The concern at the Gates confab appeared to be that the SDGs were looking more like vague aspirational goals, such as MDG 8, and moving away from the successful strategy of focusing on simpler, easily identified and tracked goals.
“Our focus at the Gates Foundation is to finish the agenda set by the MDGs and to make sure the current momentum is not lost,” said Suzman, adding that the philanthropy continues to believe health goals should be prioritized as they were with the MDGs.
But this does not translate into the Gates Foundation being opposed to the SDGs, Suzman said. In the second day at the Global Partners Forum (closed to the media), he said, the focus with advocacy organizations like Save the Children, Oxfam, the ONE Campaign and others was about how to advocate for the SDGs in a way that will sustain and advance the gains already achieved in development over most of the past 15 years.
More evidence that the foundation supports the UN agenda is that it funds a number of initiatives and organizations like Global Citizen and Action 2015 aimed at rallying public support in advance of the September UN General Assembly meeting, when the SDGs are expected to be formally adopted.
“The great virtue, or one of the great virtues, of most of the MDGs is that they were time-bound, easy to understand and had clear targets,” Suzman said. The SDGs were created less arbitrarily and in a more broadly inclusive process based on consensus-building at the U.N., he said, but this admirable and necessary process has produced a document and agenda that everyone agrees is going to be a challenge to sell as a package deal.
“The challenge of having 17 goals and 169 targets is that it’s very difficult to focus or set priorities,” Suzman said. “I worked at the U.N. for seven years … goal-setting and declarations do not by themselves generate action.”
One of the few at the Gates partners meeting willing to be quoted pushing back hard against the chorus of criticism of the SDGs was Amina Mohammed, a Nigerian who worked on gender and education targets within the MDG framework and is now the U.N. Secretary-General Ban ki-Moon’s adviser on the SDGs.
Mohammed said everyone would like the fight against poverty and inequity to be simple, but it’s not.

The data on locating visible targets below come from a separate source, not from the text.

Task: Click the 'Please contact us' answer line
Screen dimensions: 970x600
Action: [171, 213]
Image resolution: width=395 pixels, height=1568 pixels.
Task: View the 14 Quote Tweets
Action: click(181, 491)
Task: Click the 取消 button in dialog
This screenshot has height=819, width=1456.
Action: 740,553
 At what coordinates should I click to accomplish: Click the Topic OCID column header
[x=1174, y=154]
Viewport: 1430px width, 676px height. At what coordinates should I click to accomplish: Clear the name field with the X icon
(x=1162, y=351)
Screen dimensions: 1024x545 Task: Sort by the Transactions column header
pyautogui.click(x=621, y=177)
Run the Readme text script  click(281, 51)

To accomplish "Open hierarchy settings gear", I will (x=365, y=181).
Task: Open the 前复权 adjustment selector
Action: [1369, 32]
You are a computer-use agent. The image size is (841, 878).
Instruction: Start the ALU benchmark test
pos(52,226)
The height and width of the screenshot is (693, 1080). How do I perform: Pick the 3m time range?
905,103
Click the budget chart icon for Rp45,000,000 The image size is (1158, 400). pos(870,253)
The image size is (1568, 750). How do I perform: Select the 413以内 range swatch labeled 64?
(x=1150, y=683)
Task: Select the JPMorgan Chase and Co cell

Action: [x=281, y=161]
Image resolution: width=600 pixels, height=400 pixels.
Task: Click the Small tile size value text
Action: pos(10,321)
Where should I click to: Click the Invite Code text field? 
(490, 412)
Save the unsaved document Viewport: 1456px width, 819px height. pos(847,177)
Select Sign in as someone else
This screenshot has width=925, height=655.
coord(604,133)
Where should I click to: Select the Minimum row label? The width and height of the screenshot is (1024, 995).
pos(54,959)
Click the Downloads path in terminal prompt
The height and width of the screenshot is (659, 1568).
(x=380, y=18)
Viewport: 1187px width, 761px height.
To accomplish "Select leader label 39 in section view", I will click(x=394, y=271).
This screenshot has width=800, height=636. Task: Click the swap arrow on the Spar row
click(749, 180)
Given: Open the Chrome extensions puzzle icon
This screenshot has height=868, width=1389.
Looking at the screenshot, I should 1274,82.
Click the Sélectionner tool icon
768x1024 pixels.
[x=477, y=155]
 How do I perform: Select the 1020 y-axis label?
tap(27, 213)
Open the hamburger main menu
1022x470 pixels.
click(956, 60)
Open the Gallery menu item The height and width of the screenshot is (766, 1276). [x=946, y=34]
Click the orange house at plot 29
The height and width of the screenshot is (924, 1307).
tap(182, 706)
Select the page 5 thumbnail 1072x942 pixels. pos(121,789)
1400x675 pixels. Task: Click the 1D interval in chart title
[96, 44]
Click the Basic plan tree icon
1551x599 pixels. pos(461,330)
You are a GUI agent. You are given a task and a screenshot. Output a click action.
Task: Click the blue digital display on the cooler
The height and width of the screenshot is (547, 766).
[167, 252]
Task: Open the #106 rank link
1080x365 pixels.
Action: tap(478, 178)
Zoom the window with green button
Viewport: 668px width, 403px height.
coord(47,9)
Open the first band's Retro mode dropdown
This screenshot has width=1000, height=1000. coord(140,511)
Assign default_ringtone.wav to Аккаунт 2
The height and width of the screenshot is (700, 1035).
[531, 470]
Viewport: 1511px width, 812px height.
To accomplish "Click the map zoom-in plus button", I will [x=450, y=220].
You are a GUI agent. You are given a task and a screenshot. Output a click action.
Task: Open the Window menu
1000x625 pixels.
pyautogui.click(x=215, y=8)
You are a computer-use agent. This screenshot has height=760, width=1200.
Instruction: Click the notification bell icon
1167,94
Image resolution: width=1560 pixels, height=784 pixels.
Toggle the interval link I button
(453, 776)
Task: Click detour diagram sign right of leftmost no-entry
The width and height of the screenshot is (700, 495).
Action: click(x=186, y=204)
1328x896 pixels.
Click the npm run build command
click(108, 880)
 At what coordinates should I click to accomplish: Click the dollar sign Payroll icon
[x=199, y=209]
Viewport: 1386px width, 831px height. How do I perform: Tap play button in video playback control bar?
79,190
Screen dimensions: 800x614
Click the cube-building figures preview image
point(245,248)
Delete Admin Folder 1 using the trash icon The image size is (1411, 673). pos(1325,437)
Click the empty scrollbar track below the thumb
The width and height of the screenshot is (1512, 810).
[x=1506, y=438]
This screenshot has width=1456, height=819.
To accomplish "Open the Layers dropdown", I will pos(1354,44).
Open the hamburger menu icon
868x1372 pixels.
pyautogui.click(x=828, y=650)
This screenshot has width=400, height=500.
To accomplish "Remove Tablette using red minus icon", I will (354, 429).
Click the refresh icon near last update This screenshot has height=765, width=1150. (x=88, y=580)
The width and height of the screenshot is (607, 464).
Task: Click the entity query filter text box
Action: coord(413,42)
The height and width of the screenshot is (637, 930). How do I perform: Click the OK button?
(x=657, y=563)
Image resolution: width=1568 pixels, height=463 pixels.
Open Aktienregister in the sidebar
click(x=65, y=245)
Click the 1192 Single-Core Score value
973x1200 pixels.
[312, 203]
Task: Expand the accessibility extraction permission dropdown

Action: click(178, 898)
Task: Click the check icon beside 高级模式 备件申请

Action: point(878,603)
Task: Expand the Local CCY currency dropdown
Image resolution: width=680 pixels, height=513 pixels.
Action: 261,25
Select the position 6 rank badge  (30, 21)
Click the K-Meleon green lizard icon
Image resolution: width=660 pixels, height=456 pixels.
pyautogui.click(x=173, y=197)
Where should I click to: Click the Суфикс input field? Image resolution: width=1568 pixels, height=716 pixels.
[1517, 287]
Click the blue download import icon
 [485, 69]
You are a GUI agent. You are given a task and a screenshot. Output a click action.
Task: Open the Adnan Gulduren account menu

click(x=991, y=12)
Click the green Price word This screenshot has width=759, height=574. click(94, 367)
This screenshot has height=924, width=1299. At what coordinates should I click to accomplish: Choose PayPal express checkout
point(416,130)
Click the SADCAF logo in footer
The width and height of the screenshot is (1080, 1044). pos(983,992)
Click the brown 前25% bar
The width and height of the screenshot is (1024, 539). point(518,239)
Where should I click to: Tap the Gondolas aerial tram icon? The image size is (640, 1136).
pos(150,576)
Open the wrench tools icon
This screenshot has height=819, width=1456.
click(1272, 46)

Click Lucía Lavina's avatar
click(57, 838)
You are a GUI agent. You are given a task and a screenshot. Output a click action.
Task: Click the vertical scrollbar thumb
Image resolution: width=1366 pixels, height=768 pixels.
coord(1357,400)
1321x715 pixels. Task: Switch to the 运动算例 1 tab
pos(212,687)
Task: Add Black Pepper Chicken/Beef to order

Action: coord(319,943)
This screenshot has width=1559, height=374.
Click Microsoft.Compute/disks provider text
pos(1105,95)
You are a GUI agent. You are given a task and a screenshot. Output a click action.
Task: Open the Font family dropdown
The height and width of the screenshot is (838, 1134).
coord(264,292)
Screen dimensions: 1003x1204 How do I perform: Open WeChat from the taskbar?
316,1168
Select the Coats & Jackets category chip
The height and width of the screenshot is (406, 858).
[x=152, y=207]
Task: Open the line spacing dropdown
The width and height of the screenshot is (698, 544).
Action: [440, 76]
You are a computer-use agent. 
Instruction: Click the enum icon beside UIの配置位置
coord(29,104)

“These are complex and difficult problems we are trying to solve,” she said. “The MDGs addressed symptoms, not root causes. … The SDGs are complex and difficult because what we need to do is complex and difficult.”
“There is no quick and simple fix, never has been, which is why the band-aid keeps coming off,” Mohammed said.
Suzman acknowledged that many participants and speakers at the Gates partners meeting (he included himself) may have gone a bit overboard piling on the SDGs. “But you have to be clear what the piling on was about,” he said.
It’s not about trying to undermine the U.N. agenda, Suzman emphasized, but rather about trying to figure out how to make it most likely to succeed.